O artifício da meditação não pode
engessar as mãos do trabalho
Uma singular prática de reeducação de presos tem sido
adotada na Índia. O Complexo Penitenciário de Tihar, em
Nova Delhi, conquanto abrigue o dobro de sua capacidade
oficial de encarcerados, conseguiu implantar o exercício
do vipassana (“visão interior"), ideário adotado por
Sidarta Gautama, o popular Buda. A técnica consiste em
exercícios de meditação bem complexos. Os presos
(voluntários) devem ficar algumas vezes por mês
completamente em silêncio e meditar por 8 horas diárias
- inteiramente inertes, sem mover nenhum músculo do
corpo em busca de paz e “ascensão espiritual”.

§ **Dados fornecidos**:

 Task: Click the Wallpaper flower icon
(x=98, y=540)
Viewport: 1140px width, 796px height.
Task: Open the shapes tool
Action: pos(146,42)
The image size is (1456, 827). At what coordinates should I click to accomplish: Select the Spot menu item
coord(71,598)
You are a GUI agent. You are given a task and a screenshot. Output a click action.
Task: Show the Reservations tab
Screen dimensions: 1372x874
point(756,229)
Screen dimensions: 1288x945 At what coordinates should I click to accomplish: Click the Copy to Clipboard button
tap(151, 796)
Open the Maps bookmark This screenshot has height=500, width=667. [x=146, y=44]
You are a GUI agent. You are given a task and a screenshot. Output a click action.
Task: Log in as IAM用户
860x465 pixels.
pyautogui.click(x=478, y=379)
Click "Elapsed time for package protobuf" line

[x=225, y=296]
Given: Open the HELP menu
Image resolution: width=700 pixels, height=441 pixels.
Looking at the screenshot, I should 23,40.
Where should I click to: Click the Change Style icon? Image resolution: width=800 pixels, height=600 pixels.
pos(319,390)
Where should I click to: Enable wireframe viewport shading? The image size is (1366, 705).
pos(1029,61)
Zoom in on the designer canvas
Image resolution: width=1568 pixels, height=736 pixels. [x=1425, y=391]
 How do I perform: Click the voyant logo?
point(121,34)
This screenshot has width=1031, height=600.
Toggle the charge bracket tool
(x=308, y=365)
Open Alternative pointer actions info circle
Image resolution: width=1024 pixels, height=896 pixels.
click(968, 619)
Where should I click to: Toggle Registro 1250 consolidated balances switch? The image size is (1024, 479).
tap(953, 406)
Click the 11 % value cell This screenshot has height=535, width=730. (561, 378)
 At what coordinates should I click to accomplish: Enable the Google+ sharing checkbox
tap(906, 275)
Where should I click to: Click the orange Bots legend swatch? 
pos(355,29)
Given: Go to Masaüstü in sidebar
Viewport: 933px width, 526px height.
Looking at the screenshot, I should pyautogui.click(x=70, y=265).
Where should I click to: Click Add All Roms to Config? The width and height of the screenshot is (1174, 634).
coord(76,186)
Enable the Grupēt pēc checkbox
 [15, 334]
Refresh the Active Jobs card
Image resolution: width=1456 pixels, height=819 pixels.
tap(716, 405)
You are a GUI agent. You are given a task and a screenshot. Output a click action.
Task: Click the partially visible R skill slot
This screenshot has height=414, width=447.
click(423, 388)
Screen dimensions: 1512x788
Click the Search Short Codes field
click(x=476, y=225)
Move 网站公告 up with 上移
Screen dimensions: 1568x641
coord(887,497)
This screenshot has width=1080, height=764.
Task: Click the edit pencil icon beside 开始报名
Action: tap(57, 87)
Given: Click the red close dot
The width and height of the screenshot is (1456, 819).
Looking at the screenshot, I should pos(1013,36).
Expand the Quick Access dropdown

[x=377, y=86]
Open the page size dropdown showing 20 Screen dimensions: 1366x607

§ **Tarefa dada 1**: No trecho sobre o presídio de Tihar, quantas horas por dia os presos voluntários meditam?
§ **Tarefa dada 2**: Copie sem nenhuma mudança os registros, começando pela linha que contém "Given: Open the HELP menu" e parando só no fim dos registros, com essas duas linhas incluídas.

§ **Resposta esperada 1**: Eles meditam 8 horas por dia.

§ **Resposta esperada 2**:
Given: Open the HELP menu
Image resolution: width=700 pixels, height=441 pixels.
Looking at the screenshot, I should 23,40.
Where should I click to: Click the Change Style icon? Image resolution: width=800 pixels, height=600 pixels.
pos(319,390)
Where should I click to: Enable wireframe viewport shading? The image size is (1366, 705).
pos(1029,61)
Zoom in on the designer canvas
Image resolution: width=1568 pixels, height=736 pixels. [x=1425, y=391]
 How do I perform: Click the voyant logo?
point(121,34)
This screenshot has width=1031, height=600.
Toggle the charge bracket tool
(x=308, y=365)
Open Alternative pointer actions info circle
Image resolution: width=1024 pixels, height=896 pixels.
click(968, 619)
Where should I click to: Toggle Registro 1250 consolidated balances switch? The image size is (1024, 479).
tap(953, 406)
Click the 11 % value cell This screenshot has height=535, width=730. (561, 378)
 At what coordinates should I click to accomplish: Enable the Google+ sharing checkbox
tap(906, 275)
Where should I click to: Click the orange Bots legend swatch? 
pos(355,29)
Given: Go to Masaüstü in sidebar
Viewport: 933px width, 526px height.
Looking at the screenshot, I should pyautogui.click(x=70, y=265).
Where should I click to: Click Add All Roms to Config? The width and height of the screenshot is (1174, 634).
coord(76,186)
Enable the Grupēt pēc checkbox
 [15, 334]
Refresh the Active Jobs card
Image resolution: width=1456 pixels, height=819 pixels.
tap(716, 405)
You are a GUI agent. You are given a task and a screenshot. Output a click action.
Task: Click the partially visible R skill slot
This screenshot has height=414, width=447.
click(423, 388)
Screen dimensions: 1512x788
Click the Search Short Codes field
click(x=476, y=225)
Move 网站公告 up with 上移
Screen dimensions: 1568x641
coord(887,497)
This screenshot has width=1080, height=764.
Task: Click the edit pencil icon beside 开始报名
Action: tap(57, 87)
Given: Click the red close dot
The width and height of the screenshot is (1456, 819).
Looking at the screenshot, I should pos(1013,36).
Expand the Quick Access dropdown

[x=377, y=86]
Open the page size dropdown showing 20 Screen dimensions: 1366x607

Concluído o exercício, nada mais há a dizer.